Source document.

Lopsided Hexagon

Let the radius be $\sqrt{n}$ . Let the centre be $O$ and connect $OA, OB, OC, OD, OE, OF.$ We have $\angle AOB = \angle BOC = \angle COD = \alpha$ and $\angle AOF = \angle EOF = \angle DOE = \beta$ . Since the sum of the 6 angles are $360 ^\circ$ , thus $\alpha + \beta = 120 ^ \circ$ .

Now we consider the quadrilateral $CDEO$ . $\angle CDO = 90^\circ - \alpha/2$ , $\angle ODE = 90^\circ - \beta/2$ , so $\angle CDE = 180^\circ - (\alpha + \beta)/2 = 120^\circ$ .

Now we consider triangle CDE, using cosine rule, we get : $10^2 + 22^2 - 2\times 10\times 22 \times \cos120^\circ = CE^2$ , or $CE^2 = 804$ .

Now we consider triangle COE, using cosine rule again, we get : $n + n - 2n\times \cos120^\circ = CE^2$ , which simplifies to $3n = 804, n = 268$ And we are done.

[Latex edits - Calvin]

Let O be the center of the circle, and r the radius. Let G be the midpoint of AB. Let $\alpha$ be the angle AOB. ABO is an isosceles triangle with AO = BO = r and AB = 10. Then, the angle AGO is a right angle, $AOG = \alpha/2$ and by the definition of sine, we have $r\cdot sin(\alpha/2) = AG = 5$ .

The same holds for the triangles BOC and COD.

Provided data.
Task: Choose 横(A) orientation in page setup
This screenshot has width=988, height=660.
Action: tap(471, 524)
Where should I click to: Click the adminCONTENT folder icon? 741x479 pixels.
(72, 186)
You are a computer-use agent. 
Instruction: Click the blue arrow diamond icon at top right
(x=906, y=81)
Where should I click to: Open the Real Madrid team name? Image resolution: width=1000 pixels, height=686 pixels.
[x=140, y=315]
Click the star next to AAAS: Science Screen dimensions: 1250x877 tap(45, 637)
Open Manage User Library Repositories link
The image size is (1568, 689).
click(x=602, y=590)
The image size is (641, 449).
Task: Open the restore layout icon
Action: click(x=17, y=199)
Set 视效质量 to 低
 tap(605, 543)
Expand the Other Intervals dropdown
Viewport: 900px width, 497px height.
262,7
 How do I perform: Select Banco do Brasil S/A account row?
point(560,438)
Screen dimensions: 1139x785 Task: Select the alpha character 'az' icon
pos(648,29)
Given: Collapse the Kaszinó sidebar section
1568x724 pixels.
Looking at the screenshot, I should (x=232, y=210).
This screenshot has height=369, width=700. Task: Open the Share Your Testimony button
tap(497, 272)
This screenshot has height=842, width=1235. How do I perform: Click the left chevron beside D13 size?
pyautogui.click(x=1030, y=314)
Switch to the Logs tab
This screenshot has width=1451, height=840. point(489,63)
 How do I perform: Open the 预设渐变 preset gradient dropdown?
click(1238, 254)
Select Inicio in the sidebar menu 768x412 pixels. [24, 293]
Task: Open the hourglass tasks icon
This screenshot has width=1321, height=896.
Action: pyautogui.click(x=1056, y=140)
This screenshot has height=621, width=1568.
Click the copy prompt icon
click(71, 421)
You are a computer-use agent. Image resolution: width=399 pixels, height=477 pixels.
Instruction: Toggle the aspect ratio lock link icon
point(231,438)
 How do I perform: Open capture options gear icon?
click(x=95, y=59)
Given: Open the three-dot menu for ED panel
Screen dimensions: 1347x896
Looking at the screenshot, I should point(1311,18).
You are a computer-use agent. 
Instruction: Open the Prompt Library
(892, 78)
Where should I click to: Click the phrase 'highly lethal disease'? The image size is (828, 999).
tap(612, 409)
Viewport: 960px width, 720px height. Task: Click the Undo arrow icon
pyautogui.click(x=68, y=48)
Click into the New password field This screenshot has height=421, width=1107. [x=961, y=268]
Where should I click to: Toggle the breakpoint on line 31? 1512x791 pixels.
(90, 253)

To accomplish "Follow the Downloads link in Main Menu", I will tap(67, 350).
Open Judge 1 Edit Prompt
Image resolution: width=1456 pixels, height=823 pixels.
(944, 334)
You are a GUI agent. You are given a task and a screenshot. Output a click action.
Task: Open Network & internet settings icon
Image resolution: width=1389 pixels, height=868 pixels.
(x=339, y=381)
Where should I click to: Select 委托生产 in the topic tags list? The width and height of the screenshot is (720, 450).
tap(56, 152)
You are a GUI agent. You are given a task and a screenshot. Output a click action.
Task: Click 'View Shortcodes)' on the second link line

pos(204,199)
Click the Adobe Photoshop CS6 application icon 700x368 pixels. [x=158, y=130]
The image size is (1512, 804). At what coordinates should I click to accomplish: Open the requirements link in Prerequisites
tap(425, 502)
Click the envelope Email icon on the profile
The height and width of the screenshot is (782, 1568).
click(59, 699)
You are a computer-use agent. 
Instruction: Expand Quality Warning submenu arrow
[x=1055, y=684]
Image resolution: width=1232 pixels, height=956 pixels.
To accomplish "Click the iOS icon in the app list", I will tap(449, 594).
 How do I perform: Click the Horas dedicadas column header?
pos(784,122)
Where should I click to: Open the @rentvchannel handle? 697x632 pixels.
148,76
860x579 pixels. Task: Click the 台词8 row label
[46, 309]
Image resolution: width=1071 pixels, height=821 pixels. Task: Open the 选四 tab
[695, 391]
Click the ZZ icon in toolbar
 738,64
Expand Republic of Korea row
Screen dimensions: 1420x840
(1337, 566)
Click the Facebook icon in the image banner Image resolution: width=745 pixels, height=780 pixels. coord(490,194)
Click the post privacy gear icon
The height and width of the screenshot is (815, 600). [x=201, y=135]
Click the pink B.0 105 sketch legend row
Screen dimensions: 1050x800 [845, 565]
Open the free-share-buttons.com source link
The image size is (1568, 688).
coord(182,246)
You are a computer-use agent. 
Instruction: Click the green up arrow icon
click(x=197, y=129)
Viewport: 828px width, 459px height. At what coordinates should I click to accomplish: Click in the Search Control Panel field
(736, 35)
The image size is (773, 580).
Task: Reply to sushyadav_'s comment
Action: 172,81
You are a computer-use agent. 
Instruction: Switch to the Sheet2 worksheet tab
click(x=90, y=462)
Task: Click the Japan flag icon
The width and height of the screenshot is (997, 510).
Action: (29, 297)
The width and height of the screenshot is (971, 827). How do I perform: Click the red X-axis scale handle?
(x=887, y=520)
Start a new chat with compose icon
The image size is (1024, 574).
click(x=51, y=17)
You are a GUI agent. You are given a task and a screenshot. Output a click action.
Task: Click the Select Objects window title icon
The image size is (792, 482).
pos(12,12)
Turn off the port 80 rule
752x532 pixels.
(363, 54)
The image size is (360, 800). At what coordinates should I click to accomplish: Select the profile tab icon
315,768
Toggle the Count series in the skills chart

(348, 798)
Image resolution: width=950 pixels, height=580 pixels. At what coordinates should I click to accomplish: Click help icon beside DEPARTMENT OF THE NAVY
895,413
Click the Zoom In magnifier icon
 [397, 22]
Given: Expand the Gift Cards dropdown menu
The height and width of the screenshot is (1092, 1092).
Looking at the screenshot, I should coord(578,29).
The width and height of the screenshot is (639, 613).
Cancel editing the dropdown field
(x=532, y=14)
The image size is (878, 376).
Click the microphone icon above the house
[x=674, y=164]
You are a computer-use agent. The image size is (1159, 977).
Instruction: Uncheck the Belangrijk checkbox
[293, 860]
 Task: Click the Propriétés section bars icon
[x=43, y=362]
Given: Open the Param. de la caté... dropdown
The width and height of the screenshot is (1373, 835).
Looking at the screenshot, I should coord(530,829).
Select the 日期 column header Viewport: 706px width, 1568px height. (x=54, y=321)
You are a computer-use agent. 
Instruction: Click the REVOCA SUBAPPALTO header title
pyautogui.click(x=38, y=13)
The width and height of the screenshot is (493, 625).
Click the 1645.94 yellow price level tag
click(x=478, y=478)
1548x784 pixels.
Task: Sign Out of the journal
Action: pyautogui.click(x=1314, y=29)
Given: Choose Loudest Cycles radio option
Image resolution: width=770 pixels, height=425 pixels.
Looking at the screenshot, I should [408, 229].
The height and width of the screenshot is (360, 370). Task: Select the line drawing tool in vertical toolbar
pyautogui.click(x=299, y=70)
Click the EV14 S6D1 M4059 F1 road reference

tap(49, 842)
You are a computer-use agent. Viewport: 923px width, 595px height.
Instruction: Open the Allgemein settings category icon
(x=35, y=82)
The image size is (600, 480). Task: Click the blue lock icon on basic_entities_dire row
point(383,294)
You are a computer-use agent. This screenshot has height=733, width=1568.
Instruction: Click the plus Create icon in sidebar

Exercises.
(A) Summarize the hexagon discussion in two sentences.
(B) Please state the value of n found in the hexagon discussion.
(C) List every segment from the centre O that the hexagon discussion says to connect.
The lines above are separate material and stand apart from the hexagon discussion.

Answers to each task.
(A) Taking the circle's radius as √n, the first solution shows that α + β = 120°, so angle CDE is 120°, and the cosine rule in triangle CDE gives CE² = 804. Applying the cosine rule again in triangle COE gives 3n = 804, so n = 268, while a second approach uses the midpoint G of AB to get r·sin(α/2) = 5.

(B) n = 268.

(C) OA, OB, OC, OD, OE, OF